Provided records Block Start
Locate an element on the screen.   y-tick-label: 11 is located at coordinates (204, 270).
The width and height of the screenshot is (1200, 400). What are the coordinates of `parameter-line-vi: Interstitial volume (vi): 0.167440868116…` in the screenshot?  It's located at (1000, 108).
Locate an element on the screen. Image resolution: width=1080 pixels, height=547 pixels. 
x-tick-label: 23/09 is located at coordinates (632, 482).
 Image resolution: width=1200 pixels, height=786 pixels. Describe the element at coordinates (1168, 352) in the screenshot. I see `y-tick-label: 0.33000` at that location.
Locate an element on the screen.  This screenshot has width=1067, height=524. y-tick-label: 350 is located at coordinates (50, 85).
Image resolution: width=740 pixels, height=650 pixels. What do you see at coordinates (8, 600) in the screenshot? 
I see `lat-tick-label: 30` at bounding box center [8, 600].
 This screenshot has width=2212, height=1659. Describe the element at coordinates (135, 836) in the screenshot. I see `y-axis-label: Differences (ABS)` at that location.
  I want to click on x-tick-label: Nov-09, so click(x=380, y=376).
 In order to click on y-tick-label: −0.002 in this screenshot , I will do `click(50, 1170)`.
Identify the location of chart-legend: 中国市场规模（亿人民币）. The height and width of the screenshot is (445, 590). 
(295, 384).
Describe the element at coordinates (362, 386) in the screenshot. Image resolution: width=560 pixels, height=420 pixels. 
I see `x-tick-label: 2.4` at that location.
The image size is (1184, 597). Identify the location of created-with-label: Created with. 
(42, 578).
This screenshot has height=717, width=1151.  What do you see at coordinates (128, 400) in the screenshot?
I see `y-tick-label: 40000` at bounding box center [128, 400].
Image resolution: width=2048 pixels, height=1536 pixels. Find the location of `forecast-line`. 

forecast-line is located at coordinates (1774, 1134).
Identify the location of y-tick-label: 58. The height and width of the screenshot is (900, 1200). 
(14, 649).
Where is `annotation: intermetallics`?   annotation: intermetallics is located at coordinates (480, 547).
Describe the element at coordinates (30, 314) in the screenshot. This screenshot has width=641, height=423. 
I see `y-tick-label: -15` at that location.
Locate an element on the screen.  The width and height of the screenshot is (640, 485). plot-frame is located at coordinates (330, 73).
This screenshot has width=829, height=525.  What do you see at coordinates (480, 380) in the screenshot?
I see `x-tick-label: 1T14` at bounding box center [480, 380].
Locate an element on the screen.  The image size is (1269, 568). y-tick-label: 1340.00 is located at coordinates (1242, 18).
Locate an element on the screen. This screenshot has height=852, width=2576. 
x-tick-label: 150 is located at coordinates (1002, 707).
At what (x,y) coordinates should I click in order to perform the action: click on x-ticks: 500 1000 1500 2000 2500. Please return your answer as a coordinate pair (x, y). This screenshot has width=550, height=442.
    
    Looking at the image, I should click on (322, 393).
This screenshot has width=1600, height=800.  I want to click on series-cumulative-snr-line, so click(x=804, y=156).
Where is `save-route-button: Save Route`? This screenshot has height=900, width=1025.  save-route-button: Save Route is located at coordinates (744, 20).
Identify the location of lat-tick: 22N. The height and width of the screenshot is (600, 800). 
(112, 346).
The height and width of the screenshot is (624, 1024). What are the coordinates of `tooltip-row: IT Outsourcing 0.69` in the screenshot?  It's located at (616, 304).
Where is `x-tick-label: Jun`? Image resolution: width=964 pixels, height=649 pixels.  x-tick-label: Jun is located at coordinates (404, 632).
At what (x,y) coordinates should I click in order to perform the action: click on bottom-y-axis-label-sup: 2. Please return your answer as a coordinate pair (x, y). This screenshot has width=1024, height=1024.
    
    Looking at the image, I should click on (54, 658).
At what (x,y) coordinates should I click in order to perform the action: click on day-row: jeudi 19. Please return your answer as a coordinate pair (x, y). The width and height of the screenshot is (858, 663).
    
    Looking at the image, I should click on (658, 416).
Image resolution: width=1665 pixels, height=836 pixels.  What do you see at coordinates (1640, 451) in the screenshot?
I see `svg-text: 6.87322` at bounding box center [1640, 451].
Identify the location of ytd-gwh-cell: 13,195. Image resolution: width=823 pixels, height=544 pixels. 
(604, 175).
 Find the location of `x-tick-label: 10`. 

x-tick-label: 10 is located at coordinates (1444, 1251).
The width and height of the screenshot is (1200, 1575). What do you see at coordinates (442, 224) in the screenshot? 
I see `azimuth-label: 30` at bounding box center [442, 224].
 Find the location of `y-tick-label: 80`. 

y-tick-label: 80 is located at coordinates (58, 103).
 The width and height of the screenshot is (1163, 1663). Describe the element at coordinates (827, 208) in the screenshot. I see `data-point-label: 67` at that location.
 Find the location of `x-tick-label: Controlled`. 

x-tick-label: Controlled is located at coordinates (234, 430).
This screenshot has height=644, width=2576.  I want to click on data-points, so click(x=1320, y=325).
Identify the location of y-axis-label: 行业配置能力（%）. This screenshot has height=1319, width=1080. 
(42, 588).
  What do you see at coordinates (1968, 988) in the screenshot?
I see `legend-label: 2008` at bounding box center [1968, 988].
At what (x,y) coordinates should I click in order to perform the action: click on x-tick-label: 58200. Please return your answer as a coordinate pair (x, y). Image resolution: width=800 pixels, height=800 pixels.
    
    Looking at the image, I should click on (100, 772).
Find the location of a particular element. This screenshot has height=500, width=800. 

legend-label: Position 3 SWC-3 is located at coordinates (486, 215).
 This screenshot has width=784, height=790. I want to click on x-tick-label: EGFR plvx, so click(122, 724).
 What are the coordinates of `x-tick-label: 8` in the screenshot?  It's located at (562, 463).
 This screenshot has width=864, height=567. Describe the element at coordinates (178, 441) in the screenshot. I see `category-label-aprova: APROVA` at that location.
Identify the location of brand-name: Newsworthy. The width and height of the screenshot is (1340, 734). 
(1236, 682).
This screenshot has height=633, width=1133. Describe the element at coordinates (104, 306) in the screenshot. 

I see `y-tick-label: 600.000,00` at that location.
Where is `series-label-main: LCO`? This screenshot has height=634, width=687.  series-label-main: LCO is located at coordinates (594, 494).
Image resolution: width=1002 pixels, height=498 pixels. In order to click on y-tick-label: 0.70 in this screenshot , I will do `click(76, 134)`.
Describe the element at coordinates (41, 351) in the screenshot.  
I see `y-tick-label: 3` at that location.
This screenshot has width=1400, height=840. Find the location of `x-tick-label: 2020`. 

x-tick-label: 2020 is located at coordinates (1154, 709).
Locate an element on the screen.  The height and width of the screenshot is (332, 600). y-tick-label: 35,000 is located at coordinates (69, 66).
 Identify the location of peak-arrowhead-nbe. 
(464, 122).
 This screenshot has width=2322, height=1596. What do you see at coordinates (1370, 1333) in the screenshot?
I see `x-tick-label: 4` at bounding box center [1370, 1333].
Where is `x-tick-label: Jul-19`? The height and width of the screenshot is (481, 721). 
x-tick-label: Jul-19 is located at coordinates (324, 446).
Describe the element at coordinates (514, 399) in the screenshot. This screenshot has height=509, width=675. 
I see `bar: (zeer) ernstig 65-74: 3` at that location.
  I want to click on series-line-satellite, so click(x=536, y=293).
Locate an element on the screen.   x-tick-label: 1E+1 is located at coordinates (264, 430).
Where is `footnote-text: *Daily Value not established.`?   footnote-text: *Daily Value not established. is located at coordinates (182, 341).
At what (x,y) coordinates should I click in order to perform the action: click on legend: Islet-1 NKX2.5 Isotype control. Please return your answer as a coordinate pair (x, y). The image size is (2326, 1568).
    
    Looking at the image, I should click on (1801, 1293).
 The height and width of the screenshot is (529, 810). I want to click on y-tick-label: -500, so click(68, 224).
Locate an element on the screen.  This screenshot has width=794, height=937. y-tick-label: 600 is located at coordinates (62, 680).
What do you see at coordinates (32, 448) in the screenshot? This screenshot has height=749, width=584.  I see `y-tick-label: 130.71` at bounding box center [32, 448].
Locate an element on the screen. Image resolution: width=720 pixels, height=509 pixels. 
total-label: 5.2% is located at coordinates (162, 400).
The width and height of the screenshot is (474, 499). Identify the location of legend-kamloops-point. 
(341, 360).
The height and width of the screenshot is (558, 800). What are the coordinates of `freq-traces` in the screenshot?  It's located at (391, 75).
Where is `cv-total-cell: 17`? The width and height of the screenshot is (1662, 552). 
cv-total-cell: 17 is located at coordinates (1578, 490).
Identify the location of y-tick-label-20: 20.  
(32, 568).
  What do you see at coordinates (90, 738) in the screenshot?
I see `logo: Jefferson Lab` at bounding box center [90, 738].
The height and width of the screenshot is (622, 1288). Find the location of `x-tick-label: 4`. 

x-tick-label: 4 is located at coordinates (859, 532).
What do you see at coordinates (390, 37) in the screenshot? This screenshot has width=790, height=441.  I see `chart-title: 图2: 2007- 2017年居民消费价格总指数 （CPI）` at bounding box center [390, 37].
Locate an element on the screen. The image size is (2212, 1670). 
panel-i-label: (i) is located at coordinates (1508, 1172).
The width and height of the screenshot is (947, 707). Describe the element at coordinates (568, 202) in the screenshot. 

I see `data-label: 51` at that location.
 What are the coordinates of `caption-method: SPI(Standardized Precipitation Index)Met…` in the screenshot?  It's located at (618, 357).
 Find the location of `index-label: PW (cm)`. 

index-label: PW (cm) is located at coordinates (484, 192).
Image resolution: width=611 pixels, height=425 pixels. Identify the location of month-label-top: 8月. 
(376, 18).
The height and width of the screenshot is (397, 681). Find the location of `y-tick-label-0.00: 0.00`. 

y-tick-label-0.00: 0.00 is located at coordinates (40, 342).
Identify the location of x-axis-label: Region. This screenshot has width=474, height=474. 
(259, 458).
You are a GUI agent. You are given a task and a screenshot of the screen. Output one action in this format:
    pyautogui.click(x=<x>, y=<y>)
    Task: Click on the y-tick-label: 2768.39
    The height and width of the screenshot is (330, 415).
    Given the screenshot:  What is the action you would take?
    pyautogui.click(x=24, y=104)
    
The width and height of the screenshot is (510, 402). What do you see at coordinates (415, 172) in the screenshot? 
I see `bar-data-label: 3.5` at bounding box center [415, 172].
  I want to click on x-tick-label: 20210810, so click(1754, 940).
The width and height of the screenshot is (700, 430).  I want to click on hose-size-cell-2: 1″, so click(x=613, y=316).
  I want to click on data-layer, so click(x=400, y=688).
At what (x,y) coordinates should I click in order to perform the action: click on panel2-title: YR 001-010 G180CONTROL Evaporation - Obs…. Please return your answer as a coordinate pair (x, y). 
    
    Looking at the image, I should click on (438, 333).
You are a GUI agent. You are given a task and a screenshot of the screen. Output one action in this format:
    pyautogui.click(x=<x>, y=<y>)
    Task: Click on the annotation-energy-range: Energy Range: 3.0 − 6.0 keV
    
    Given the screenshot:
Provided records Block End
▶ **What you need to do**
Copy out verbatim the lines from the one containing "This screenshot has height=644, width=2576." through the one containing "center [1968, 988].", including both of those lines.

▶ **Answer below**
This screenshot has height=644, width=2576.  I want to click on data-points, so click(x=1320, y=325).
Identify the location of y-axis-label: 行业配置能力（%）. This screenshot has height=1319, width=1080. 
(42, 588).
  What do you see at coordinates (1968, 988) in the screenshot?
I see `legend-label: 2008` at bounding box center [1968, 988].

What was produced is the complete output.